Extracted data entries
%%

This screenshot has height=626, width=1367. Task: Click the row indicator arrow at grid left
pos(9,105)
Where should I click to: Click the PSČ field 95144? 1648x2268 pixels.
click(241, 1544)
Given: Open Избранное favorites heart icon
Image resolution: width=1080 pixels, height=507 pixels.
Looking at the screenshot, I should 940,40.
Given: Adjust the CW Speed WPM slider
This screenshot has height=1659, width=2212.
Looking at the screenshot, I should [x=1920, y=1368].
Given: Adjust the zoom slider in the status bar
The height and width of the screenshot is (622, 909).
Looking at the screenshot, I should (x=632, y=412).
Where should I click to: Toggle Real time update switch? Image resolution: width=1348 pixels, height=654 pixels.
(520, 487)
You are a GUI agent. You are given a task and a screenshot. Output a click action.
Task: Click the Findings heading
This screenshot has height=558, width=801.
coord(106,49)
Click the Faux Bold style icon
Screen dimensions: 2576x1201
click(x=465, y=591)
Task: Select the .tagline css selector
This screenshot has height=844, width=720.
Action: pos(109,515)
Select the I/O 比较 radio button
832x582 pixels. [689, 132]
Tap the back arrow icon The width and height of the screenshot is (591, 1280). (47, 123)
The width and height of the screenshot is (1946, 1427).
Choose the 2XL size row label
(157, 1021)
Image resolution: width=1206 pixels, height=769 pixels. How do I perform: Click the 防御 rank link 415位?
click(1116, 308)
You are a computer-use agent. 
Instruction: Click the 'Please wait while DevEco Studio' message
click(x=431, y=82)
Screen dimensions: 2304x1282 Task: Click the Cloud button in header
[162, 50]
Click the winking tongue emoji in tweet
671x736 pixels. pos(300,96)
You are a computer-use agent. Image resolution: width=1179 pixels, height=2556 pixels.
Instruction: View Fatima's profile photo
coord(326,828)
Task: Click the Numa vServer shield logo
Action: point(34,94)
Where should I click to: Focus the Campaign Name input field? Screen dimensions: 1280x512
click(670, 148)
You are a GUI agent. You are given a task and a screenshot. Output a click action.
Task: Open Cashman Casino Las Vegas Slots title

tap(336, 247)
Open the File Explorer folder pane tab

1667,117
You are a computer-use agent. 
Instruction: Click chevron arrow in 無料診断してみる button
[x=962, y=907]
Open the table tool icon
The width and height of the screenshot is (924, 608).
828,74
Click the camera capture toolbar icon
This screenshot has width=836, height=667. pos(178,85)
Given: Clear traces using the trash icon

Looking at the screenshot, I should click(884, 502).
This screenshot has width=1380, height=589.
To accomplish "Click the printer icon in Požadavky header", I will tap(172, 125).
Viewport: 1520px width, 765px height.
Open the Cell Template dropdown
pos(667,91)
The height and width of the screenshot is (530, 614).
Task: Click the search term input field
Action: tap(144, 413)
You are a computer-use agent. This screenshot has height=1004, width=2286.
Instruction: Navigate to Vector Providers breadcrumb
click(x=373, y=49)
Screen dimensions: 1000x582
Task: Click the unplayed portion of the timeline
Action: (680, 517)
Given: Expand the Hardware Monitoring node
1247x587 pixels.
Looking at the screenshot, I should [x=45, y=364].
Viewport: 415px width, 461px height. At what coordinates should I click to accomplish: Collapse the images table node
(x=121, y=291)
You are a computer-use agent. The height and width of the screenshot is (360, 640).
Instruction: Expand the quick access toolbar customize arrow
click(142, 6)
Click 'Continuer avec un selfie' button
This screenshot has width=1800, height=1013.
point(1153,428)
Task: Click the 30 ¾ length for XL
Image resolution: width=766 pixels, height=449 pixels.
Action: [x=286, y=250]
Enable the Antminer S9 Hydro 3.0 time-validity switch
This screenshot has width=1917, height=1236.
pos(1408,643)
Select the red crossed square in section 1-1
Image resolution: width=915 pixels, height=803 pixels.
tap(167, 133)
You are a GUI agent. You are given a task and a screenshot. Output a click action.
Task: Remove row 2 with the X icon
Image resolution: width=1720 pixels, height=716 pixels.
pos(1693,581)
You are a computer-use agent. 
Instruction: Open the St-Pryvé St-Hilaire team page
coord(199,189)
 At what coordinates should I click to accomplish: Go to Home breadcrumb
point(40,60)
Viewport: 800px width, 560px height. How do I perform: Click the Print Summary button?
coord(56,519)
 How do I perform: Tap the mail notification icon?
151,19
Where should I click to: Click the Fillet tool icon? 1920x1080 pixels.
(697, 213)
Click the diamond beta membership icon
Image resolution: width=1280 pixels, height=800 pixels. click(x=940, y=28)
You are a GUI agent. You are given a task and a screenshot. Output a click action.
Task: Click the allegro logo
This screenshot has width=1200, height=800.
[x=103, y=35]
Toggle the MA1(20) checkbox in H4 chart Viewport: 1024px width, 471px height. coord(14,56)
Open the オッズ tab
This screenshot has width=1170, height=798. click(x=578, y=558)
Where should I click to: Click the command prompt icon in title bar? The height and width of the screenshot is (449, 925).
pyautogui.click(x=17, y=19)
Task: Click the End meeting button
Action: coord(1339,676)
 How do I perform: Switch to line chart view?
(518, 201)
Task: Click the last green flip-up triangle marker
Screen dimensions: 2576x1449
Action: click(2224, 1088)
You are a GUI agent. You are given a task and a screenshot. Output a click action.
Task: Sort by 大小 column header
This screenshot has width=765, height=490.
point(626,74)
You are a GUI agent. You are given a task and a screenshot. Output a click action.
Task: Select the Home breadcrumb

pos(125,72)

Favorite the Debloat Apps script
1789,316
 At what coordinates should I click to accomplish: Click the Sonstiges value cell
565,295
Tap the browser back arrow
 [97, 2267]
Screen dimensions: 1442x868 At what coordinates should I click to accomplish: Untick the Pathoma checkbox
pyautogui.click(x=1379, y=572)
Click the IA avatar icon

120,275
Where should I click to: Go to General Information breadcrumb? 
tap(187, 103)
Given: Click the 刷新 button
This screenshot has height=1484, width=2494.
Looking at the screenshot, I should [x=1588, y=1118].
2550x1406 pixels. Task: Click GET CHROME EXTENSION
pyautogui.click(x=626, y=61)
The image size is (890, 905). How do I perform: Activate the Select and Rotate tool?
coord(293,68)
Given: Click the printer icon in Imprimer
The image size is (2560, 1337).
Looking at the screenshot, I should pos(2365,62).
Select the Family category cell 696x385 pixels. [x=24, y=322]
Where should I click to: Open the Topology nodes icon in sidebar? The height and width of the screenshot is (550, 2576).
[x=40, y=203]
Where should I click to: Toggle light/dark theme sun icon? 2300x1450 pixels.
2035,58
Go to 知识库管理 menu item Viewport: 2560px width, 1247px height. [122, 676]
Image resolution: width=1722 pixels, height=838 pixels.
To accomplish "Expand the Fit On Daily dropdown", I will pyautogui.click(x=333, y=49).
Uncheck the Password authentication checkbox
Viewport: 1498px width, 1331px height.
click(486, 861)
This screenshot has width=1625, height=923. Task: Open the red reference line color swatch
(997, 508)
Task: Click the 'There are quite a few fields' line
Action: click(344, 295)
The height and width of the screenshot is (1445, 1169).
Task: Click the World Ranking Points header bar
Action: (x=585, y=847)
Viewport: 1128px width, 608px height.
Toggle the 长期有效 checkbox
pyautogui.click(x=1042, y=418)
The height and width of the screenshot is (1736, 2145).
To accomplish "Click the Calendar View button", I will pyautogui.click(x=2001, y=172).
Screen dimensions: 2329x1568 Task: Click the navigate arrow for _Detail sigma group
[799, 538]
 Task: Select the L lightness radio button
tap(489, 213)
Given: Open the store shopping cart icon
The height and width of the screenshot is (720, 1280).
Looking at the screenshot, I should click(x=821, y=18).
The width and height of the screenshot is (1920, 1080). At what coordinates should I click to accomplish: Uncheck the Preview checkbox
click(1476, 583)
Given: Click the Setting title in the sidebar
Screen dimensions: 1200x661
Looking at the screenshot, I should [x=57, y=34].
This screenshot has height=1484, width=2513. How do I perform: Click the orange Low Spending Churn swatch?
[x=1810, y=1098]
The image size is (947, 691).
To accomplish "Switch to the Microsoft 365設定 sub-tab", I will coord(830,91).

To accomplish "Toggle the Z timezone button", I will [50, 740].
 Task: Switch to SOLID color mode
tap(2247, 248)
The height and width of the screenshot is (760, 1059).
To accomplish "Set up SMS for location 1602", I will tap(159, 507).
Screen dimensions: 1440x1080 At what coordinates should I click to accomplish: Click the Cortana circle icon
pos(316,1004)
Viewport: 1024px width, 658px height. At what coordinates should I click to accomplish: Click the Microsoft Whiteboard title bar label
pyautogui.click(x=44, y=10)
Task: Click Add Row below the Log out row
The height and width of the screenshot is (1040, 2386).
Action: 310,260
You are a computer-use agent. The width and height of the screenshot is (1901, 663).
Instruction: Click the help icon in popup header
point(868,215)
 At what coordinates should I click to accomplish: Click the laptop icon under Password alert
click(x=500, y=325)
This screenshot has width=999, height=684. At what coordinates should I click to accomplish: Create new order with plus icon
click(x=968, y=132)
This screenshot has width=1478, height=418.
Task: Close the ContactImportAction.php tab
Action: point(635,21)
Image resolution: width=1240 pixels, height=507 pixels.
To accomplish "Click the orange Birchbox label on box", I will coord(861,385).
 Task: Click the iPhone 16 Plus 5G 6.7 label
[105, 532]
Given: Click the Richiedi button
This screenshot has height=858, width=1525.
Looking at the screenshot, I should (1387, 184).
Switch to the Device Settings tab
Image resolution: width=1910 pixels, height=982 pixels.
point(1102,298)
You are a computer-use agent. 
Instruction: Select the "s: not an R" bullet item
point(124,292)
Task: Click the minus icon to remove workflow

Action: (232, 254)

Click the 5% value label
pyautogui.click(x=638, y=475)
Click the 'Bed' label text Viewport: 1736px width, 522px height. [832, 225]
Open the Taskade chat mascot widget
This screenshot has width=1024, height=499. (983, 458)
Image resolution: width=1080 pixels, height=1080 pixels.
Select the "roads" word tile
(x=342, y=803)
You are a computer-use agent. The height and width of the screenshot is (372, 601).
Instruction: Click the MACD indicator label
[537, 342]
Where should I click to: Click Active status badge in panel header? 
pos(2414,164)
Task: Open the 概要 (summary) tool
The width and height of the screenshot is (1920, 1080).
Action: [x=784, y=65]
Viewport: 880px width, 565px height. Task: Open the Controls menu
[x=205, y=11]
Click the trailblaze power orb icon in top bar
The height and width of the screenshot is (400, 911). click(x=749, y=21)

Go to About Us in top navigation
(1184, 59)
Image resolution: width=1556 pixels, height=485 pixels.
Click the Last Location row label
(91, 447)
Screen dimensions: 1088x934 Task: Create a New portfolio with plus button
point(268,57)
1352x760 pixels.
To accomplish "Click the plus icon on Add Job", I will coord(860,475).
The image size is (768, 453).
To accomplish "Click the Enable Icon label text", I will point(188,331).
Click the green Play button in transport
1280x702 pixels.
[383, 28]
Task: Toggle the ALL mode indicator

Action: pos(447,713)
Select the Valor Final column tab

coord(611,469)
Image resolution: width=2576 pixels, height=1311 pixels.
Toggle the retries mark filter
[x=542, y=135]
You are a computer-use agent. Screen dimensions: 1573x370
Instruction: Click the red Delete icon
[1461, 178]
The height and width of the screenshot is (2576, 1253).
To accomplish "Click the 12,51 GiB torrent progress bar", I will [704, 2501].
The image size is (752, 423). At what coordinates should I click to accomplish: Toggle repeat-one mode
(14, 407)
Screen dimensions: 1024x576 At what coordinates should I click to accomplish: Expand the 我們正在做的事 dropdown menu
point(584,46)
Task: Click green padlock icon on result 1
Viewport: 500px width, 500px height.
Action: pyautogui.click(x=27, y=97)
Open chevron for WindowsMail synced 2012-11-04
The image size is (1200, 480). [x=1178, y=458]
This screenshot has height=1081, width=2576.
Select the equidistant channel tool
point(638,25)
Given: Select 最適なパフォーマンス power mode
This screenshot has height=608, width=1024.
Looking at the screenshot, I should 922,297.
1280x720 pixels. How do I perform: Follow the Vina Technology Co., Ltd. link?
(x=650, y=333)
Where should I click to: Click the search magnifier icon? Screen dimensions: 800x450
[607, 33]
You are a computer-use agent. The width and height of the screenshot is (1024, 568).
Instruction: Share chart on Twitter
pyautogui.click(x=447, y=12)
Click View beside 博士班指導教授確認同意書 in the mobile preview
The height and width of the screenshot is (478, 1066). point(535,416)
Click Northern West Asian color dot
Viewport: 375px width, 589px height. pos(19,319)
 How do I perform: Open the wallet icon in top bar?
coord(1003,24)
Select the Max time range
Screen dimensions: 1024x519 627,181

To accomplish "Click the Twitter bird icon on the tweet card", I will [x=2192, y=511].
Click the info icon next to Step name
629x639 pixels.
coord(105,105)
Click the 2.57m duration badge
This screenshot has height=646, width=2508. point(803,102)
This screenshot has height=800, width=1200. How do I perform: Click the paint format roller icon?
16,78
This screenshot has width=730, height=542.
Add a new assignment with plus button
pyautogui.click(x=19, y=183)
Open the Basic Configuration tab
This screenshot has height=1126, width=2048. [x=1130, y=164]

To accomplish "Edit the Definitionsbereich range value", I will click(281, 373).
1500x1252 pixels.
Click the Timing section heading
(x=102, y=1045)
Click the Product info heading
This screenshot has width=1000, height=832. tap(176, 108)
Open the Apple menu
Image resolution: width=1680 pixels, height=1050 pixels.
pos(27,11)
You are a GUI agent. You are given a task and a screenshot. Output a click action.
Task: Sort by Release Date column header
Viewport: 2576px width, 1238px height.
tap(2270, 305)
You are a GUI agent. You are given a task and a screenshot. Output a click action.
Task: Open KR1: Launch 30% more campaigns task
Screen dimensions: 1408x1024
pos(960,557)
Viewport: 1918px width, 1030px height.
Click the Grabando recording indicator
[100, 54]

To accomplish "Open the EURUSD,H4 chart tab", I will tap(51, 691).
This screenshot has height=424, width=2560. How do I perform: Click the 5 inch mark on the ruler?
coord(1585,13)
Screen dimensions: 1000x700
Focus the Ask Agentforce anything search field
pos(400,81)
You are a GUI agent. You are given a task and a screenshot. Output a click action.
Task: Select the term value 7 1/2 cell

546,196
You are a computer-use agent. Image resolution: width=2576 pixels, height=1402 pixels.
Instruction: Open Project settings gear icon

%%

What to work on: Render the listing as a JSON list of strings, one string per line and blank lines omitted. Begin at the listing's first line and stop after the line that contains "Looking at the screenshot, I should [x=1920, y=1368].".

Expected output:
[
  "This screenshot has height=626, width=1367. Task: Click the row indicator arrow at grid left",
  "pos(9,105)",
  "Where should I click to: Click the PSČ field 95144? 1648x2268 pixels.",
  "click(241, 1544)",
  "Given: Open Избранное favorites heart icon",
  "Image resolution: width=1080 pixels, height=507 pixels.",
  "Looking at the screenshot, I should 940,40.",
  "Given: Adjust the CW Speed WPM slider",
  "This screenshot has height=1659, width=2212.",
  "Looking at the screenshot, I should [x=1920, y=1368]."
]